Suñé-Auñón Alejandro, Jorge-Peñas Alvaro, Aguilar-Cuenca Rocío, Vicente-Manzanares Miguel, Van Oosterwyck Hans, Muñoz-Barrutia Arrate
Bioengineering and Aerospace Engineering Department, Universidad Carlos III de Madrid, Leganés, Spain.
Instituto de Investigación Sanitaria Gregorio Marañón, 28911, Madrid, Spain.
BMC Bioinformatics. 2017 Aug 10;18(1):365. doi: 10.1186/s12859-017-1771-0.
Traction Force Microscopy (TFM) is a widespread technique to estimate the tractions that cells exert on the surrounding substrate. To recover the tractions, it is necessary to solve an inverse problem, which is ill-posed and needs regularization to make the solution stable. The typical regularization scheme is given by the minimization of a cost functional, which is divided in two terms: the error present in the data or data fidelity term; and the regularization or penalty term. The classical approach is to use zero-order Tikhonov or L-regularization, which uses the L-norm for both terms in the cost function. Recently, some studies have demonstrated an improved performance using L-regularization (L-norm in the penalty term) related to an increase in the spatial resolution and sensitivity of the recovered traction field.
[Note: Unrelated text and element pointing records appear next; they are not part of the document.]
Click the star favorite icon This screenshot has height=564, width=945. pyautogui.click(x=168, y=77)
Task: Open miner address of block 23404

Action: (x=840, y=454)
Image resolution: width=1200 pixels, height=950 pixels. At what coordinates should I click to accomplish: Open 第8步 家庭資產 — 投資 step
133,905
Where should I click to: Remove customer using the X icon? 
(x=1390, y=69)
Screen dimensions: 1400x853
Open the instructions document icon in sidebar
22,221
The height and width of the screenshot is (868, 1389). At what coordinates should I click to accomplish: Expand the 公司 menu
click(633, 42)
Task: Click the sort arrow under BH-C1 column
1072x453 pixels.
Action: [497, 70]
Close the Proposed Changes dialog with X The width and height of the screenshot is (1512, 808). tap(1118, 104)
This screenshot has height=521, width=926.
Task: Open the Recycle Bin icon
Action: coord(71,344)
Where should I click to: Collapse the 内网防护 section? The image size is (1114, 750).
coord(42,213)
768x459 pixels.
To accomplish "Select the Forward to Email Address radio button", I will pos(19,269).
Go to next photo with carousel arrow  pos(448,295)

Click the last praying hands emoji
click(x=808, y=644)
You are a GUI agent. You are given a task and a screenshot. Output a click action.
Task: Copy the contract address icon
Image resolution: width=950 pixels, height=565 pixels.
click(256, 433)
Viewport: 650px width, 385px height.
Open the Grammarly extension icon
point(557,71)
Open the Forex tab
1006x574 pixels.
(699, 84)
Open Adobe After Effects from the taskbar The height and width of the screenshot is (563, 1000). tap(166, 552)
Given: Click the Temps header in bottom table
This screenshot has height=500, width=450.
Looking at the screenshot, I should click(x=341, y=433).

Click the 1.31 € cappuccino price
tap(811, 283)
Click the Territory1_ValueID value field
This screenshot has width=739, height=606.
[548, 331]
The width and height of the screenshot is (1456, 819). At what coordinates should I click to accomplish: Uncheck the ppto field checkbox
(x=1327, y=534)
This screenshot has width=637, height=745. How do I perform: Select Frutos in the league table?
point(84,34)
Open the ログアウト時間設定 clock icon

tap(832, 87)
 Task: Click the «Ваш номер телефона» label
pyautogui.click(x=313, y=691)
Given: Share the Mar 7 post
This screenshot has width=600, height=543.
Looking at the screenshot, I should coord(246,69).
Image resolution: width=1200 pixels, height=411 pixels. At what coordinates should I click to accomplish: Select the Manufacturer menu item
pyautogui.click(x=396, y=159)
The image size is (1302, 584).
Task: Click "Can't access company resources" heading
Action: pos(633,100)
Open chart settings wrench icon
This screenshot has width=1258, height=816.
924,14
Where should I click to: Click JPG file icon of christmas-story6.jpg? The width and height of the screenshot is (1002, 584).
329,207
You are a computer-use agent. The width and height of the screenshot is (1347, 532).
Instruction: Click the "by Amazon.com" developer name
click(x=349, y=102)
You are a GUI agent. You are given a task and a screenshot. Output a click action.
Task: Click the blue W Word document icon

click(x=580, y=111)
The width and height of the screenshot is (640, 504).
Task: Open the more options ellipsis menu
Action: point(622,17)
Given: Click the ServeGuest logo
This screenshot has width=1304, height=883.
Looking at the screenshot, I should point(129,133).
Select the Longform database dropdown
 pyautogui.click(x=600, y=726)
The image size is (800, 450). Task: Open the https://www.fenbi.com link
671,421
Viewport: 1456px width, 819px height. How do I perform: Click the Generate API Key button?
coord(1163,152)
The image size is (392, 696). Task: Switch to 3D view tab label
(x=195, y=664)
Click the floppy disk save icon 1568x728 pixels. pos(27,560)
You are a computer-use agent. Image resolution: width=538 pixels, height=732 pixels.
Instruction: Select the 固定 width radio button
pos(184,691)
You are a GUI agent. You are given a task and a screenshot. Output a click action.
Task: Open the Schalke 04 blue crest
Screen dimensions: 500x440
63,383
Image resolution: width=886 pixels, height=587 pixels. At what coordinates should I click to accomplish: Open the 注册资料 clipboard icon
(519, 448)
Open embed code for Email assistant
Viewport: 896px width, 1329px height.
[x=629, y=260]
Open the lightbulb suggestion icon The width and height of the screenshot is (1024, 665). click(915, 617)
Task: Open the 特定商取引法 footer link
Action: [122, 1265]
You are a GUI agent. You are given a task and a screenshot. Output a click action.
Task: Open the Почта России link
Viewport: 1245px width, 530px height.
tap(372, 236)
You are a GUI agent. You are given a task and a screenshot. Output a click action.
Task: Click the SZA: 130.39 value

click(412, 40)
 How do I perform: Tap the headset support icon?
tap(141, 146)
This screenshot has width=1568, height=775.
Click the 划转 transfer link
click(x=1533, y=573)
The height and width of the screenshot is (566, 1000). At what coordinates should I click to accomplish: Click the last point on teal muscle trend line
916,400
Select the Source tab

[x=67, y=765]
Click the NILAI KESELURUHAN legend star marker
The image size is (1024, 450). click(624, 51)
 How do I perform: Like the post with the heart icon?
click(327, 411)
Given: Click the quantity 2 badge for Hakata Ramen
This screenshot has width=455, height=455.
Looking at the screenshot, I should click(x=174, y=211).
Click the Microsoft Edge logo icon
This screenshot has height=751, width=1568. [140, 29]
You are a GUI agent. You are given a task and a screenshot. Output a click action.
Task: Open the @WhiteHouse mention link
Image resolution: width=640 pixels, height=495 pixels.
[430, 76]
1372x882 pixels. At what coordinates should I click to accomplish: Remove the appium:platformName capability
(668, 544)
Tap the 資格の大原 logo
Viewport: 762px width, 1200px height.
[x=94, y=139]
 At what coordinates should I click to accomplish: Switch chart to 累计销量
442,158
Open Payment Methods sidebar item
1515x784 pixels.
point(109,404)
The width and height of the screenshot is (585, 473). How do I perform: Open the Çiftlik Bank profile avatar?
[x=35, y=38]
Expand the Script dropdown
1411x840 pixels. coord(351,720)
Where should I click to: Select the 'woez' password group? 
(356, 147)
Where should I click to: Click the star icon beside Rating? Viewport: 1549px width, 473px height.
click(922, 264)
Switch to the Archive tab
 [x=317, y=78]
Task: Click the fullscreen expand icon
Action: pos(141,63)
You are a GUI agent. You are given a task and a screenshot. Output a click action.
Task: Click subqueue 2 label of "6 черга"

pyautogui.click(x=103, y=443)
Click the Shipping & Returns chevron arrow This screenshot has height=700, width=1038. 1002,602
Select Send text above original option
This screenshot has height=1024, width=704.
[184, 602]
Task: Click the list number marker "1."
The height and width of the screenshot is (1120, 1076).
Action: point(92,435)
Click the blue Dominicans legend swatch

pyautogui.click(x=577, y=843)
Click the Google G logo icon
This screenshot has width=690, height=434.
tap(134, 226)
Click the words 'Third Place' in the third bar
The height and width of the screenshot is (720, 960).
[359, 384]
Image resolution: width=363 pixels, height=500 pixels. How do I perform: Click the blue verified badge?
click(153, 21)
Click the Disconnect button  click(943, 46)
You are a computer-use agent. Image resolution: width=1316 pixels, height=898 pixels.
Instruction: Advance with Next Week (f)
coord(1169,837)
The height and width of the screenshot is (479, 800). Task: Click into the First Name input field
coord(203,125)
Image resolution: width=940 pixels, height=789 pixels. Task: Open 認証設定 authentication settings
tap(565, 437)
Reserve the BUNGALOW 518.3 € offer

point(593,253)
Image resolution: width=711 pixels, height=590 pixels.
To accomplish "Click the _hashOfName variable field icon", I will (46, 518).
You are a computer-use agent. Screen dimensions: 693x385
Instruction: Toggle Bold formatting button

In this manuscript, we present a comparison between the previous two regularization schemes (relying in the L-norm for the data fidelity term) and the full L-regularization (using the L-norm for both terms in the cost function) for synthetic and real data.
Our results reveal that L-regularizations give an improved spatial resolution (more important for full L-regularization) and a reduction in the background noise with respect to the classical zero-order Tikhonov regularization. In addition, we present an approximation, which makes feasible the recovery of cellular tractions over whole cells on typical full-size microscope images when working in the spatial domain.
The proposed full L-regularization improves the sensitivity to recover small stress footprints. Moreover, the proposed method has been validated to work on full-field microscopy images of real cells, what certainly demonstrates it is a promising tool for biological applications.
牵引力显微镜技术(TFM)是一种广泛应用的技术,用于估计细胞对周围基质施加的牵引力。为了恢复牵引力,有必要解决一个不适定的反问题,这需要正则化来使解决方案稳定。典型的正则化方案是通过最小化一个代价泛函来给出的,该代价泛函分为两项:数据中存在的误差或数据保真度项;以及正则化或惩罚项。经典方法是使用零阶蒂霍诺夫正则化或L正则化,它在代价函数的两项中都使用L范数。最近,一些研究表明,使用与恢复的牵引力场的空间分辨率和灵敏度增加相关的L正则化(惩罚项中的L范数)可以提高性能。在本论文中,我们对前两种正则化方案(数据保真度项依赖于L范数)和全L正则化(代价函数的两项都使用L范数)在合成数据和真实数据上进行了比较。
我们的结果表明,与经典的零阶蒂霍诺夫正则化相比,L正则化给出了更高的空间分辨率(对全L正则化更重要)并降低了背景噪声。此外,我们提出了一种近似方法,当在空间域中工作时,它使得在典型的全尺寸显微镜图像上恢复整个细胞的细胞牵引力变得可行。
所提出的全L正则化提高了恢复小应力足迹的灵敏度。此外,所提出的方法已被验证可用于真实细胞的全场显微镜图像,这无疑证明了它是一种有前途的生物学应用工具。